[[ Extracted records, beginning ]]

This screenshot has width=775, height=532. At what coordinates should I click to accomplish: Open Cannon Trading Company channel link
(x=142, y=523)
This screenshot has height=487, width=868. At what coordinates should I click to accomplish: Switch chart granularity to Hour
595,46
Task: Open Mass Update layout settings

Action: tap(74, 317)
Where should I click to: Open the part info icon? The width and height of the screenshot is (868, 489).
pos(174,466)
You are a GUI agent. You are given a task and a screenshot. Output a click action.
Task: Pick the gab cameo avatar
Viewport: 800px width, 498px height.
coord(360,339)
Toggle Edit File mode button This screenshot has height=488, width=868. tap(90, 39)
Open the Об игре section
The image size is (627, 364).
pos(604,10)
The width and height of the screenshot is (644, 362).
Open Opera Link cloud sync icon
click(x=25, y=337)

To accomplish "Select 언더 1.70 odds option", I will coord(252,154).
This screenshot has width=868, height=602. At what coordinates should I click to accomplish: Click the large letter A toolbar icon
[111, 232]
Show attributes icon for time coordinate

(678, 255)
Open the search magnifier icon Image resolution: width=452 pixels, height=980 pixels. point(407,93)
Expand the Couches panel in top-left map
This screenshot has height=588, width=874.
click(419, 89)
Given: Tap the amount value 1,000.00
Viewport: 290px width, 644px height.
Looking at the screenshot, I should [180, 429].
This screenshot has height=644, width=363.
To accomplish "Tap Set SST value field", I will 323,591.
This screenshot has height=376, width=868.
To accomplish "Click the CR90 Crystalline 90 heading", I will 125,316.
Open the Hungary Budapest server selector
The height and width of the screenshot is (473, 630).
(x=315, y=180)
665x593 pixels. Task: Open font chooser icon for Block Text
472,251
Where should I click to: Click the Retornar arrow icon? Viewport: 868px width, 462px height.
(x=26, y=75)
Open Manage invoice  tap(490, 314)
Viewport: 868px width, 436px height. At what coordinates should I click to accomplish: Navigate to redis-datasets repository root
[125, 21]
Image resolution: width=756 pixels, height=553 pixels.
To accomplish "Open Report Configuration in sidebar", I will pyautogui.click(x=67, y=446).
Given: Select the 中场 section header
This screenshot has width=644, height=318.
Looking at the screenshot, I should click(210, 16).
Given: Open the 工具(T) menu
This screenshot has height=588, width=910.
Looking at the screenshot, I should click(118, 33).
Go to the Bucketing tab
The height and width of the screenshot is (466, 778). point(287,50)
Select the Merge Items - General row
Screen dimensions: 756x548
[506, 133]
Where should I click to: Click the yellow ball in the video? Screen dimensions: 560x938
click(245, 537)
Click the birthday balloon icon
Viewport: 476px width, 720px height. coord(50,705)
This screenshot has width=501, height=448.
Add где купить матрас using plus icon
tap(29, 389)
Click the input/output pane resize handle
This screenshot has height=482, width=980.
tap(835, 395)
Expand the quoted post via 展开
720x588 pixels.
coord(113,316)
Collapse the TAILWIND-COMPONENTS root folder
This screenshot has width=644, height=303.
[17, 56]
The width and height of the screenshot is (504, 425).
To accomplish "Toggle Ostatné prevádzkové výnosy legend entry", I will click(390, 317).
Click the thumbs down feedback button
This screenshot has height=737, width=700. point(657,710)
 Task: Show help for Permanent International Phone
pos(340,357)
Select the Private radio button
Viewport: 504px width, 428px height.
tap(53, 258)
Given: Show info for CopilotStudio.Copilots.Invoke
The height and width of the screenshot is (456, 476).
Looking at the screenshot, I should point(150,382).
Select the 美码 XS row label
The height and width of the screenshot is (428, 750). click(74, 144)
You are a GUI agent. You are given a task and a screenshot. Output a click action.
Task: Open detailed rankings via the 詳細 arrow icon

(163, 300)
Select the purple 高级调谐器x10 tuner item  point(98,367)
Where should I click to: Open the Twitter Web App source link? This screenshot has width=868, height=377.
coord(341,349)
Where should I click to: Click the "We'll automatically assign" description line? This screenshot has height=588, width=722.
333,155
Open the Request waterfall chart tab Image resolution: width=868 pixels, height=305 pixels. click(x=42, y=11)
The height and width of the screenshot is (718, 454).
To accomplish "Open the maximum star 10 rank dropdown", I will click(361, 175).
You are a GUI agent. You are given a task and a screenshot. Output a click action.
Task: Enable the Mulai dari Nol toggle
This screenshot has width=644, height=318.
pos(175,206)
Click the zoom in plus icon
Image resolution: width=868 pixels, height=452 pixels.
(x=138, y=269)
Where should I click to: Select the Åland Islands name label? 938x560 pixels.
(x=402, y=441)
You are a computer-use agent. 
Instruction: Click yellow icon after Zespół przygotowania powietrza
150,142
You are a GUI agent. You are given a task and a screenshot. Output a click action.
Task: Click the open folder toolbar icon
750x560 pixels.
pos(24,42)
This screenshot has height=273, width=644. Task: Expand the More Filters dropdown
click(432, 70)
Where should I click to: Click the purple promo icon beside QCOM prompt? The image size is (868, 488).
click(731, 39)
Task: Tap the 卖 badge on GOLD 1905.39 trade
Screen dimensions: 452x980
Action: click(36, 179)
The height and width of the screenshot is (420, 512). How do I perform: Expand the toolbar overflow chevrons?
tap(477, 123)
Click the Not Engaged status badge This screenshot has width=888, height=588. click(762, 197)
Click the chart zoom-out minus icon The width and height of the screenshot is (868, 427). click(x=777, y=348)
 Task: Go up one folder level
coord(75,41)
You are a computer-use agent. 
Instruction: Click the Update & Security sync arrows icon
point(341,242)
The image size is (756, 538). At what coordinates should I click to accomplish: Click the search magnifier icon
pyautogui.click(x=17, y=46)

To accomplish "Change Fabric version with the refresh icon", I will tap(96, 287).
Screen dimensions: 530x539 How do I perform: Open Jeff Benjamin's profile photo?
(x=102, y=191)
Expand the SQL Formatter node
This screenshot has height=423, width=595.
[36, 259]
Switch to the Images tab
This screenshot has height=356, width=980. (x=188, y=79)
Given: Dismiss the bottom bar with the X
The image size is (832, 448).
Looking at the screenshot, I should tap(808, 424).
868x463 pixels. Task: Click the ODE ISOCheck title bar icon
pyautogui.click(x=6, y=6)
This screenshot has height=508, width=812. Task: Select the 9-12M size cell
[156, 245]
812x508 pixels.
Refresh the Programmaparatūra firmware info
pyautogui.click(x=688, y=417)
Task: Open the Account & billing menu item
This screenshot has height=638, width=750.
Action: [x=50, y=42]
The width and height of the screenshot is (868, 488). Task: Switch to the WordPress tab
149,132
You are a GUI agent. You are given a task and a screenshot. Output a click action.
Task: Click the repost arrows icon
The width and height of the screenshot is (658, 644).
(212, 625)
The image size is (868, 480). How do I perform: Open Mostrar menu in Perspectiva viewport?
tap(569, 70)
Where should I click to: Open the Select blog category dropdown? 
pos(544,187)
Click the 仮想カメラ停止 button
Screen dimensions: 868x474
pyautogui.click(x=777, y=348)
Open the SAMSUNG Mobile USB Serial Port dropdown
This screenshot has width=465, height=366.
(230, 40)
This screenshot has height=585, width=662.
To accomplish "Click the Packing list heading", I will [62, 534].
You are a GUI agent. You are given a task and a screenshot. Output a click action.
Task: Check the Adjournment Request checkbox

[[ Extracted records, end ]]

» **Your objective**:
Return every line from the records above that holds the word "will".

» **Written reply**:
To accomplish "Select 언더 1.70 odds option", I will coord(252,154).
To accomplish "Tap Set SST value field", I will 323,591.
To accomplish "Click the CR90 Crystalline 90 heading", I will 125,316.
To accomplish "Open Report Configuration in sidebar", I will pyautogui.click(x=67, y=446).
To accomplish "Toggle Ostatné prevádzkové výnosy legend entry", I will click(390, 317).
To accomplish "Open the maximum star 10 rank dropdown", I will click(361, 175).
To accomplish "Change Fabric version with the refresh icon", I will tap(96, 287).
To accomplish "Click the Packing list heading", I will [62, 534].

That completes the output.